* EXERCISES TO COMPLETE:
1. In the passage on attachment and garnishment in the federal courts, which case held that an attachment is "but an incident to a suit"?
2. Carry on the passage on attachment and garnishment in the federal courts from the point where it stops.

* PASSAGE PROVIDED:

+-------+

Plaintiff's more substantial difficulty starts with the case of Big Vein Coal Co. of West Virginia v. Read, 1913, 229 U.S. 31, 33 S. Ct. 694, 57 L. Ed. 1053. There the Court held that a case similar to this one, in that the absent defendant was owed a local debt, could not be maintained because of the "settled rule" that an attachment is "but an incident to a suit, and that, unless jurisdiction can be obtained over the defendant, his estate cannot be attached in a Federal court." 229 U.S. at 38, 33 S.Ct. at 696. This restriction on garnishment is peculiar to the federal courts. See, e. g., National Shawmut Bank of Boston v. City of Waterville, 1934, 285 Mass. 252, 189 N.E. 92; B. Currie, Attachment and Garnishment in the Federal Courts, 1961, 59 Mich.L.Rev. 337. It is not a basic jurisdictional problem, as is demonstrated by the fact that if the garnishee action is commenced in the state court it may be entertained by removal. Rorick v. Devon Syndicate, supra; see 28 U.S.C. § 1450. Big Vein Coal Co. was modified, in a manner not presently relevant, in Rorick v. Devon Syndicate, and an attempt to limit it further was made in the 1963 amendment of F.R.Civ.P. 4(e). The extent of this limitation we need not decide, but see Moore, Federal Practice, ¶ 4.32(2), p. 1236, for the Advisory Committee's Note recognized that its amendment could not obviate statutory restrictions as to venue. See U.S.C.A. 1969 Supplement, Rule 4; F.R.Civ.P. 82. In the present diversity situation, where both the plaintiff and the defendant are non-residents of the district, the venue requirements are insurmountable. 28 U. S.C. § 1391(a).

+-------+

* PROVIDED MATERIAL:
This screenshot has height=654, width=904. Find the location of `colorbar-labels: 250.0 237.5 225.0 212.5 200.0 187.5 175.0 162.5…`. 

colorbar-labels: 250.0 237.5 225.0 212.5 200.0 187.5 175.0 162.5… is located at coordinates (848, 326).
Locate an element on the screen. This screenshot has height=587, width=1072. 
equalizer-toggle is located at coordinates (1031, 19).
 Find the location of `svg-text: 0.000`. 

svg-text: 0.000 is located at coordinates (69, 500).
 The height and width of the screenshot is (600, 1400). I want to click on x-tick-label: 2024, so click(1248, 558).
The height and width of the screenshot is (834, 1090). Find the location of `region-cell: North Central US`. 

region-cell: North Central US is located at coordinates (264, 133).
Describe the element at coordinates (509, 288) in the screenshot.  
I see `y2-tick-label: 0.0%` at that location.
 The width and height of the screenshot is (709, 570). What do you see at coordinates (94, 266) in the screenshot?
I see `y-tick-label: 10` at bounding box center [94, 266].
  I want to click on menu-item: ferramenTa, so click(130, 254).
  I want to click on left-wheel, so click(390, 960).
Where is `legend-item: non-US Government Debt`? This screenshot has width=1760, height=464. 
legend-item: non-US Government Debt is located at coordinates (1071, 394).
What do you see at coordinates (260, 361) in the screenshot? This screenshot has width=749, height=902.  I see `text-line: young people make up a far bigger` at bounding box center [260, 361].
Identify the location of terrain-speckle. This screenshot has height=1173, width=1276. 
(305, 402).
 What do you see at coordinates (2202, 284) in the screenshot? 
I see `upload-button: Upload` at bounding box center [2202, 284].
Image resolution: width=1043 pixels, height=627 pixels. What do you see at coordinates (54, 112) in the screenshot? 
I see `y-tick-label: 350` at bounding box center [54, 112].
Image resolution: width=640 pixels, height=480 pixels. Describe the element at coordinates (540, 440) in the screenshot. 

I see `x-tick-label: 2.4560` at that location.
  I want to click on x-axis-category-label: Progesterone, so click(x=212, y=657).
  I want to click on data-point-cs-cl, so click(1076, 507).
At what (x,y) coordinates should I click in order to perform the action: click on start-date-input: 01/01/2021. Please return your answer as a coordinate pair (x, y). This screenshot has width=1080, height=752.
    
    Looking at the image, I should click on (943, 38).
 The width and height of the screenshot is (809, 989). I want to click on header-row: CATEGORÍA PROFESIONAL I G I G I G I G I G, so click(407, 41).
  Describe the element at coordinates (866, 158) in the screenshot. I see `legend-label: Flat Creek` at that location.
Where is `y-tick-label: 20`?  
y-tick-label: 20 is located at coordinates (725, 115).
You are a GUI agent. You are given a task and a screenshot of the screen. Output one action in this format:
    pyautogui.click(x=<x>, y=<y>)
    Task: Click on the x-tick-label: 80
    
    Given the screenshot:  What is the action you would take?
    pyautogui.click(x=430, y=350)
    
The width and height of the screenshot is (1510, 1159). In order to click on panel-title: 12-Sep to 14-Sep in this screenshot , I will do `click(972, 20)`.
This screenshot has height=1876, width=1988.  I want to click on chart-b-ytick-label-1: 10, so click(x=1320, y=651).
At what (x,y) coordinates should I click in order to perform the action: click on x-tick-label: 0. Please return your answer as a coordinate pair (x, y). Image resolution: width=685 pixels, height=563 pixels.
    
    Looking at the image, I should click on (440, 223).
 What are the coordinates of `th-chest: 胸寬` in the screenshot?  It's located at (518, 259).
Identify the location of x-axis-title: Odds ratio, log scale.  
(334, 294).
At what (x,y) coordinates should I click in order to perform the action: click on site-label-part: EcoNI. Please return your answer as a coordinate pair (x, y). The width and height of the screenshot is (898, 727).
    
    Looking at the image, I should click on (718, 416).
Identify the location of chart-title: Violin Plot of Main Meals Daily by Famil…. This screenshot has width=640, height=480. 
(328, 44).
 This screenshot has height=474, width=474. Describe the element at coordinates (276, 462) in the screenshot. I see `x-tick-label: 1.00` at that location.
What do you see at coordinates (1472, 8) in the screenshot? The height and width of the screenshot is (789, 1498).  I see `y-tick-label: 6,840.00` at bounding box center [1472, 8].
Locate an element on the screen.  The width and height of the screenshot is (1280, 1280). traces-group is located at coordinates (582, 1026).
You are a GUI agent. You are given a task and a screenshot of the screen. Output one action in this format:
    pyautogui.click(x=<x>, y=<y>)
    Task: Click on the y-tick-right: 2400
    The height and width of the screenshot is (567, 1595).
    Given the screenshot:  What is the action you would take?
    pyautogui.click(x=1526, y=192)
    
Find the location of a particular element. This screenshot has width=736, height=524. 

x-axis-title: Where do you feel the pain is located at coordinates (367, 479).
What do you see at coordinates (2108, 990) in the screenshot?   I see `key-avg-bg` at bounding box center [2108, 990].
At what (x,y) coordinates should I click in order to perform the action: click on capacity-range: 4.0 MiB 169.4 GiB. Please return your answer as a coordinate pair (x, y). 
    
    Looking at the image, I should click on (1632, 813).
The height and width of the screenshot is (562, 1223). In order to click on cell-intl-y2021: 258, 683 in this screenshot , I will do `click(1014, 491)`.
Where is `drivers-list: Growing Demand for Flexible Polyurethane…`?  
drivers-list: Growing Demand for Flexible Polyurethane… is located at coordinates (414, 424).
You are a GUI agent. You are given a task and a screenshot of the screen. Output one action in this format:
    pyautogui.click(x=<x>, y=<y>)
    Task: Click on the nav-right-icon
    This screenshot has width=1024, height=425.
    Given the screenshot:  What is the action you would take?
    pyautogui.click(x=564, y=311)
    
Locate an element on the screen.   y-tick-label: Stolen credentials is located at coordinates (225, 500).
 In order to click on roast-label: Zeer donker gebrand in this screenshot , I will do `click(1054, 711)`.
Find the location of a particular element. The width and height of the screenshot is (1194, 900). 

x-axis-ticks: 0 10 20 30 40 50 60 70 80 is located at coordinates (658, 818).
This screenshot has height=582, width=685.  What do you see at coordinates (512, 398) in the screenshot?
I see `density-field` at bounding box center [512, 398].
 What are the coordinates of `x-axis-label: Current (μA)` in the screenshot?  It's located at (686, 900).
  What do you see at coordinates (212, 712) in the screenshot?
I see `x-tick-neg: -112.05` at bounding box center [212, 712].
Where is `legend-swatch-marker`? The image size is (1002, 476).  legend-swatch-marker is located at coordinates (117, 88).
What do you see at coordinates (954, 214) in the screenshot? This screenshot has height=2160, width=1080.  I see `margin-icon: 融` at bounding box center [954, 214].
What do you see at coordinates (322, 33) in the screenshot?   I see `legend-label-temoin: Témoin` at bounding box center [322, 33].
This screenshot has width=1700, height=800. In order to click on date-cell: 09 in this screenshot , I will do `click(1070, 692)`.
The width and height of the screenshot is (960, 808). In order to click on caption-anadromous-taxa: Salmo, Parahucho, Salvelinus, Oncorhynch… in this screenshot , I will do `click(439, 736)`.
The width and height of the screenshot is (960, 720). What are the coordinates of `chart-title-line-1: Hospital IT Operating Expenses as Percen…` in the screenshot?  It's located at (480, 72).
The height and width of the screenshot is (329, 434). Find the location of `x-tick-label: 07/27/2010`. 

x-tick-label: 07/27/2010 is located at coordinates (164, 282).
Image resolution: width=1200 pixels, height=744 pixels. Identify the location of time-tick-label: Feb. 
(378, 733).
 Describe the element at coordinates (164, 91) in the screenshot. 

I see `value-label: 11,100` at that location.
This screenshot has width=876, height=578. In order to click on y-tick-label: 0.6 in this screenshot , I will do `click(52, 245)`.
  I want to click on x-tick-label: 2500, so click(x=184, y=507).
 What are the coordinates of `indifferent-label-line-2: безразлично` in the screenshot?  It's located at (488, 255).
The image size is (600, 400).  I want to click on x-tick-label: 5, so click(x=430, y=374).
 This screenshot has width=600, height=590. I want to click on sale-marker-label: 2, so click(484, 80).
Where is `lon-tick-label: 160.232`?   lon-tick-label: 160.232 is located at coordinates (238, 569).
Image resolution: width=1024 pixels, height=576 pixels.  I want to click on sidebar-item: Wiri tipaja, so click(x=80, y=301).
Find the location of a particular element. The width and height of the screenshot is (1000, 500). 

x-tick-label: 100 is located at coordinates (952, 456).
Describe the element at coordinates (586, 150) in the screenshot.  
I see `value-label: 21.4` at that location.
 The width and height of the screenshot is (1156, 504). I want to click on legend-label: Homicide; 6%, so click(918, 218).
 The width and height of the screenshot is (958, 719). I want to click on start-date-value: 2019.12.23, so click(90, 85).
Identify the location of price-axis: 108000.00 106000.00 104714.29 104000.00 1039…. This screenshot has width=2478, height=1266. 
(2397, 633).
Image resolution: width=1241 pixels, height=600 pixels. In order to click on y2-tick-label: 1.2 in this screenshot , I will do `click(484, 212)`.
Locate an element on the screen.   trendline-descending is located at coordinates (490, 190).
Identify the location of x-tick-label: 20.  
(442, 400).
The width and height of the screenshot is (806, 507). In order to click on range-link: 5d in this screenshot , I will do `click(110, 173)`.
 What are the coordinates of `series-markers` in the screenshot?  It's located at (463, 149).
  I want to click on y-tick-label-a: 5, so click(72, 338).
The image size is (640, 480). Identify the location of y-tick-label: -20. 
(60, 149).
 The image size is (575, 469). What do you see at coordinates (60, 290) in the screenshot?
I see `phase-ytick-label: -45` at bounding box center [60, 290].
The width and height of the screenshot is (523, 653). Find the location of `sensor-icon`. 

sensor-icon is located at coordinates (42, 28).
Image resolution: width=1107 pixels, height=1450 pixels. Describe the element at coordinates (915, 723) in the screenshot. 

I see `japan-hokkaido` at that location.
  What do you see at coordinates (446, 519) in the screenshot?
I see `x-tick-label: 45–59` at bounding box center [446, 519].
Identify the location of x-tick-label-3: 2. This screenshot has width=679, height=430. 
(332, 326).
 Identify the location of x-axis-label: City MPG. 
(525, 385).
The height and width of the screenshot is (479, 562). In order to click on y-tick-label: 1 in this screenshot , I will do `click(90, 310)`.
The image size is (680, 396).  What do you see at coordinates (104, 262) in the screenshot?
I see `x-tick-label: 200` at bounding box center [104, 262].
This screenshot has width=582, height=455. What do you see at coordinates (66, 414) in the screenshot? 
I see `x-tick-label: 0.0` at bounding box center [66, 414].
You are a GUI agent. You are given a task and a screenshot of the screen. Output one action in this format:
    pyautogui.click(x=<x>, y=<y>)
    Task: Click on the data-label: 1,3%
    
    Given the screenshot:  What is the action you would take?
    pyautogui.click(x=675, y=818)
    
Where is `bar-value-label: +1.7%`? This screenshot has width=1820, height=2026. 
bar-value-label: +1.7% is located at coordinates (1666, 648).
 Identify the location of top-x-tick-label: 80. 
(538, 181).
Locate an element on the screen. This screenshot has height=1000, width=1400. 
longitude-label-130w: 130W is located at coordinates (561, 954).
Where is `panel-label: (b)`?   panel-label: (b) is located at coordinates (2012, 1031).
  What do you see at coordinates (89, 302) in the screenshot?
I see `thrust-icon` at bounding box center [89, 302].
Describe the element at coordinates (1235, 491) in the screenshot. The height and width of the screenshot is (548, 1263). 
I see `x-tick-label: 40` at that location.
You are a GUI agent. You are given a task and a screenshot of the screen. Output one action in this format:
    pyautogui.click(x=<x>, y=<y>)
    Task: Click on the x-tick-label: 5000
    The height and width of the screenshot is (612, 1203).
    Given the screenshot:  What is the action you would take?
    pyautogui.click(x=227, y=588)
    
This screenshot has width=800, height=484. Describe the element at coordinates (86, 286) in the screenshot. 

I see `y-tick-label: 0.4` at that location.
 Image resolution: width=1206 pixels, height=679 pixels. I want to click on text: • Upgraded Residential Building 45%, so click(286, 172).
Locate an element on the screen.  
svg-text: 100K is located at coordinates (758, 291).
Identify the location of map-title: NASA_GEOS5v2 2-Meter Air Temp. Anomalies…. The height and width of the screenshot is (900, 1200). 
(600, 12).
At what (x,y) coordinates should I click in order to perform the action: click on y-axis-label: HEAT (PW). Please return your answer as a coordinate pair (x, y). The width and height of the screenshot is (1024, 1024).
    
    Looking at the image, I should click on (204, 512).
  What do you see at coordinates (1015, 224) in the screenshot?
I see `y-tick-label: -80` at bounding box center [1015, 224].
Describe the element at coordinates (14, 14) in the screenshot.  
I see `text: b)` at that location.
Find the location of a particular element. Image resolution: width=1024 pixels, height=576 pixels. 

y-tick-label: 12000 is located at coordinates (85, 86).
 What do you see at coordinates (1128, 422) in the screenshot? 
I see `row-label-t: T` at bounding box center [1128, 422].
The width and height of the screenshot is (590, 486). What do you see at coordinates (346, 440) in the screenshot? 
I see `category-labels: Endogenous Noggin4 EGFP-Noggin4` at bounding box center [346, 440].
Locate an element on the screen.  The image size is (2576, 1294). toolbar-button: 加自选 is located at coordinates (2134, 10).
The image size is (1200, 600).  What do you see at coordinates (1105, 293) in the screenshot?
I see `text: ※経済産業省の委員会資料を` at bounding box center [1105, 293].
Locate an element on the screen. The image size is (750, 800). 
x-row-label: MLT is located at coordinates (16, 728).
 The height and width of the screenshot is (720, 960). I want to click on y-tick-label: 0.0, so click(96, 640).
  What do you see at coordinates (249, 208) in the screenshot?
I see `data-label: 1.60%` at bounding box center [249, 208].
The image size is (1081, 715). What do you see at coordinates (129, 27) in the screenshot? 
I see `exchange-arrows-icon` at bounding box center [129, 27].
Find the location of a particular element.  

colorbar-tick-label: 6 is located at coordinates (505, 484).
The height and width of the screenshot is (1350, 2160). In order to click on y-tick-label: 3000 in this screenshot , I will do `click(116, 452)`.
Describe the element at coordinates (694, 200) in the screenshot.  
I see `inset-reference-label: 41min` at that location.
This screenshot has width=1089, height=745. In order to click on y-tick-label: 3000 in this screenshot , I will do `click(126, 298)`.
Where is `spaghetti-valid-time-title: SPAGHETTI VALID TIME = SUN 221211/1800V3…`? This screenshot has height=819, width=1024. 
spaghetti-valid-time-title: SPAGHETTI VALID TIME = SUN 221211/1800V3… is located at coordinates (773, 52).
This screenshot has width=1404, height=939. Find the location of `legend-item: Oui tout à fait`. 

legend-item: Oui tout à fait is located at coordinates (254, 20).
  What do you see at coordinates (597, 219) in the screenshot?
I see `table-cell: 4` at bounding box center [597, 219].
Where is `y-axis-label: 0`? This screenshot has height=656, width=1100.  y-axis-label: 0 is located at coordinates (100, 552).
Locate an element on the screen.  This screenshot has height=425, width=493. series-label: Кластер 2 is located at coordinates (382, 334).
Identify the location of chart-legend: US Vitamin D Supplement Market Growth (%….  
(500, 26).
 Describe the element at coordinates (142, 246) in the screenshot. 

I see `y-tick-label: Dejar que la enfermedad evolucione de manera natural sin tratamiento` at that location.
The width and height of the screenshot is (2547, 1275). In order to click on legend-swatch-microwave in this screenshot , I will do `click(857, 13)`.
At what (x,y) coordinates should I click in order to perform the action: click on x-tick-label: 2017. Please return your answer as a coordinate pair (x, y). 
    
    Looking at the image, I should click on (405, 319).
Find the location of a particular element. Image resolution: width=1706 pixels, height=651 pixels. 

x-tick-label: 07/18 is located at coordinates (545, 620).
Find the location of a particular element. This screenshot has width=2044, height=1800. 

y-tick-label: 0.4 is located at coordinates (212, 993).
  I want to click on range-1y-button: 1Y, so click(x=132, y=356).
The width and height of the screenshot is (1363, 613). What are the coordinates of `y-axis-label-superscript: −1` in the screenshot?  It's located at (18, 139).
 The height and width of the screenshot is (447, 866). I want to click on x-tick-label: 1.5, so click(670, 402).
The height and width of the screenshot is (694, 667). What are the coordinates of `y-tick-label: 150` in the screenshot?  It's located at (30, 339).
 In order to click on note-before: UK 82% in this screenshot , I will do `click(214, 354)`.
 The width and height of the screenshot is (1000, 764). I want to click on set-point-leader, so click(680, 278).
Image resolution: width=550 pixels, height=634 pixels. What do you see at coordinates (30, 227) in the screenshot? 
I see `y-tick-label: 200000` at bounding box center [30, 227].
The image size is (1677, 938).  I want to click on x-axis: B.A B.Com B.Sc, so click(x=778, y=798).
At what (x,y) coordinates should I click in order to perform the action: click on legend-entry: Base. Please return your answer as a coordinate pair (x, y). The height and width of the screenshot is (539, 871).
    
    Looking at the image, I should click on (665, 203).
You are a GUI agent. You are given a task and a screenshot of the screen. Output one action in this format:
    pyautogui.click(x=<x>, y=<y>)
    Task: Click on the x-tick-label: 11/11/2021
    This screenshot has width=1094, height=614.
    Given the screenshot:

+-------+

* EXPECTED OUTPUTS:
1. Big Vein Coal Co. of West Virginia v. Read (1913)

2.
This would not be so if the action were to perfect a lien under 28 U.S.C. § 1655, where the location of the res would control. See 1 Moore, Federal Practice, ¶ 0.142 [2.-4]. It is not such an action. Dry Clime Lamp Corp. v. Edwards, 5 Cir., 1968, 389 F.2d 590. The manifest purpose of that section is to permit a determination of the validity of a lien claimed to be in existence, not to create one for a general creditor. Some of the earlier cases are collected in Kaplan, Amendments of the Federal Rules of Civil Procedure, 1961-1963(I), 1964, 77 Harv.L.Rev. 601, at 622-23, where the author, the then Reporter to the Advisory Committee, states,
"[S]ection 1655 does not furnish a basis for initiating an action against a nonresident by quasi-in-rem methods, that is, by attaching, garnishing, or otherwise laying hold of the nonresident's property, to which the plaintiff had no previous specific claim, * *."
Insofar as the Seventh Circuit has indicated otherwise, we will not follow it.3
We must conclude that, in spite of certain liberalization that has been effected by the amendment of Rule 4(e), this is another instance where the right to sue in the federal court and the right to remove thereto do not coincide. Cf. 28 U.S.C. § 1441(b). Any inconsistency, however, is for Congress, not for the courts.
Affirmed.
Notes:
A still third trustee is the defendant himself, but as this presents less, rather than more, difficulty, this fact will be disregarded
Parker v. Danforth, 1820, 16 Mass. 299, 302See also Warner v. Perkins, 1851, 8 Cush. (62 Mass.) 518, where the court said: "We are inclined to the opinion, that when the plaintiff proposes to charge trustees, as holding a credit, or being debtors to the principal defendant, all must be served with process, who are jointly liable, and who are inhabitants of the state, and may be served with process."
See Huntress v. Huntress' Estate, 7 Cir., 1956, 235 F.2d 205, 61 A.L.R. 2d 682; Graff v. Nieberg, 7 Cir., 1956, 233 F.2d 860. The court cited no authority, and failed to analyze what seems to us the plain language of the statute.